What is required
Copy exactly the lines from the first line of the records below through the line containing "Given: Select the LCD Size value 27", including both, and nothing else.

Stored data entries
----

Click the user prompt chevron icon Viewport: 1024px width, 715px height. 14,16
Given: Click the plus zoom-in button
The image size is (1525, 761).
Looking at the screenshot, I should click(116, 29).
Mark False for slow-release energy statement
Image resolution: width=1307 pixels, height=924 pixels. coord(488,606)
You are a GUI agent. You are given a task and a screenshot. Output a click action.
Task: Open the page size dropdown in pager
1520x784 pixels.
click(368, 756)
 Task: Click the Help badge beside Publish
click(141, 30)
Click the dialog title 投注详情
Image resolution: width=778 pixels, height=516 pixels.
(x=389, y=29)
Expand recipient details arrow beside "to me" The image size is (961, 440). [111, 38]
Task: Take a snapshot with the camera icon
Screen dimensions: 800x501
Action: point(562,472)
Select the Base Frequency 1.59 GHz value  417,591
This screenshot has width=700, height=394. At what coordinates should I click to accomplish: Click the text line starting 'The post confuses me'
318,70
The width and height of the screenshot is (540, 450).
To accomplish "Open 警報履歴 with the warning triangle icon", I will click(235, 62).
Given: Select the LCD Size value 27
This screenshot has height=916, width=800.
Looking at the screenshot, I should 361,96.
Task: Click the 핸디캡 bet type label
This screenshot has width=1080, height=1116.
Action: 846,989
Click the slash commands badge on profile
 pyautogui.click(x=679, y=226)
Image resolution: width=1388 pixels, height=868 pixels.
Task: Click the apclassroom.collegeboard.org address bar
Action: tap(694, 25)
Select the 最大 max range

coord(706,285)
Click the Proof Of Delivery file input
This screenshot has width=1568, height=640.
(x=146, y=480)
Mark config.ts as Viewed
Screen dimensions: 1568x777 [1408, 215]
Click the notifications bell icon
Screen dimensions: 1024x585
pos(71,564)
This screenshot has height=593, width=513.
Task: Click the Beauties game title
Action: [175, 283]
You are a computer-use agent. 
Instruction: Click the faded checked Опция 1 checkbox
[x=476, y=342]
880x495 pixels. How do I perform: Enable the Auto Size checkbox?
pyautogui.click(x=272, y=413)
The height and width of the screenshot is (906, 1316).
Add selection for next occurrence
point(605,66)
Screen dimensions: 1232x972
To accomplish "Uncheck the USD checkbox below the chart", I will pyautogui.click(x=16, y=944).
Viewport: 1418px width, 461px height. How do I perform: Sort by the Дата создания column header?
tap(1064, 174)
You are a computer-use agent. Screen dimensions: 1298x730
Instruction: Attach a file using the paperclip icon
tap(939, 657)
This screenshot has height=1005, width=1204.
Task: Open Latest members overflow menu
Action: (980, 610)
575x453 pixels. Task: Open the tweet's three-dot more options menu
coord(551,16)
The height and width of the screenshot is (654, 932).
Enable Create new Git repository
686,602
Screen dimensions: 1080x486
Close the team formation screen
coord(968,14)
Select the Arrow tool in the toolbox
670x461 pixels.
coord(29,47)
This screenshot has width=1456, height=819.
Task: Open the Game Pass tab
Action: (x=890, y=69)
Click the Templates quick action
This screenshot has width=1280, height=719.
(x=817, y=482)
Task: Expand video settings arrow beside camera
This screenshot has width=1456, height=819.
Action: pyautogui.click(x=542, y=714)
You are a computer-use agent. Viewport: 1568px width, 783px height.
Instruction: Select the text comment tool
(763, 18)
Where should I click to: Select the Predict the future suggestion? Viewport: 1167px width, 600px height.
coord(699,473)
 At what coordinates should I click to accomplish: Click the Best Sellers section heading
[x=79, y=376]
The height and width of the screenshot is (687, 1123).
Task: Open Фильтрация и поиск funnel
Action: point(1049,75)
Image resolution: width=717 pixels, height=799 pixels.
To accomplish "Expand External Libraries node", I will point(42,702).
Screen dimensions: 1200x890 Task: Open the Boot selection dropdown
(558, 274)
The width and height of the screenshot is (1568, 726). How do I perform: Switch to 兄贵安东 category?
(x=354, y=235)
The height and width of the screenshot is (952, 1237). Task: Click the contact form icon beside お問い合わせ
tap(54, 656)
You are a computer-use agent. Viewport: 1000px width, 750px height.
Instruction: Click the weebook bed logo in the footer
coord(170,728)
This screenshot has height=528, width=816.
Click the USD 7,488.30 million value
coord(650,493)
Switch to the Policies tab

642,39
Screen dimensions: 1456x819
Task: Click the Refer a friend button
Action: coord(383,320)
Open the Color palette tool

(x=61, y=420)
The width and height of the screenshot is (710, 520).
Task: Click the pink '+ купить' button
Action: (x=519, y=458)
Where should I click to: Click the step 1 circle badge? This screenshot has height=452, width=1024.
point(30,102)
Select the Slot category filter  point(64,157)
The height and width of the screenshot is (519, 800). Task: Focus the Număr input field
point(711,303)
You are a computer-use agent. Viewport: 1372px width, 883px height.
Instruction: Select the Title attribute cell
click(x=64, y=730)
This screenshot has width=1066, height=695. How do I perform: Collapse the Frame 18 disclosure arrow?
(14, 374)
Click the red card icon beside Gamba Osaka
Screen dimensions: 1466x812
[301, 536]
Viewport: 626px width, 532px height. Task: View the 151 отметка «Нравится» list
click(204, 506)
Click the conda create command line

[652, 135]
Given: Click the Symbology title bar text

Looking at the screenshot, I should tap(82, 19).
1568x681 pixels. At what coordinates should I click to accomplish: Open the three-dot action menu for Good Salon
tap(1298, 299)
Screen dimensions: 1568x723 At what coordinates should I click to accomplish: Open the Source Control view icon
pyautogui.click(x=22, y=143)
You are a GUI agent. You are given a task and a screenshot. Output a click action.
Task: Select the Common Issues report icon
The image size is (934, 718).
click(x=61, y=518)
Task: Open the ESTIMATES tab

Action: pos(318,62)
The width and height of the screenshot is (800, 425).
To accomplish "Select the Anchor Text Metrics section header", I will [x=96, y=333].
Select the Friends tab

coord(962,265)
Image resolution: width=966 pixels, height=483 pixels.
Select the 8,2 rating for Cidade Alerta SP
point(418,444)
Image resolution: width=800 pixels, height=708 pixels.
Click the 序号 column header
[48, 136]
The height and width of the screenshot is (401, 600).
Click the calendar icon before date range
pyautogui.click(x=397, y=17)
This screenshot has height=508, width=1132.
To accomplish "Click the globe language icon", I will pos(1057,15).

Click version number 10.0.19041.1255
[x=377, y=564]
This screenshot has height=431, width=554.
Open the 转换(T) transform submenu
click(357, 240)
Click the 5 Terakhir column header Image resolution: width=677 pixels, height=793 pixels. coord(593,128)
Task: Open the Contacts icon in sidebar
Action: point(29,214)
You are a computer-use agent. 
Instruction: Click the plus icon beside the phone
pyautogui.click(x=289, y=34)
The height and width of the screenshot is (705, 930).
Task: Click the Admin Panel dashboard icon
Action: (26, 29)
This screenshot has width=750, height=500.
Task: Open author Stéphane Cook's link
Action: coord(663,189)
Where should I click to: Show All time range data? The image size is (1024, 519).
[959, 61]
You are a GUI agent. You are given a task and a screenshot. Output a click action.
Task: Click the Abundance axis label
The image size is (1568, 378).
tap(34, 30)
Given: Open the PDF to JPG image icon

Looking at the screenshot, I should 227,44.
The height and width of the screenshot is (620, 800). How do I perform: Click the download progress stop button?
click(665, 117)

----

Completed exercise
Click the user prompt chevron icon Viewport: 1024px width, 715px height. 14,16
Given: Click the plus zoom-in button
The image size is (1525, 761).
Looking at the screenshot, I should click(116, 29).
Mark False for slow-release energy statement
Image resolution: width=1307 pixels, height=924 pixels. coord(488,606)
You are a GUI agent. You are given a task and a screenshot. Output a click action.
Task: Open the page size dropdown in pager
1520x784 pixels.
click(368, 756)
 Task: Click the Help badge beside Publish
click(141, 30)
Click the dialog title 投注详情
Image resolution: width=778 pixels, height=516 pixels.
(x=389, y=29)
Expand recipient details arrow beside "to me" The image size is (961, 440). [111, 38]
Task: Take a snapshot with the camera icon
Screen dimensions: 800x501
Action: point(562,472)
Select the Base Frequency 1.59 GHz value  417,591
This screenshot has width=700, height=394. At what coordinates should I click to accomplish: Click the text line starting 'The post confuses me'
318,70
The width and height of the screenshot is (540, 450).
To accomplish "Open 警報履歴 with the warning triangle icon", I will click(235, 62).
Given: Select the LCD Size value 27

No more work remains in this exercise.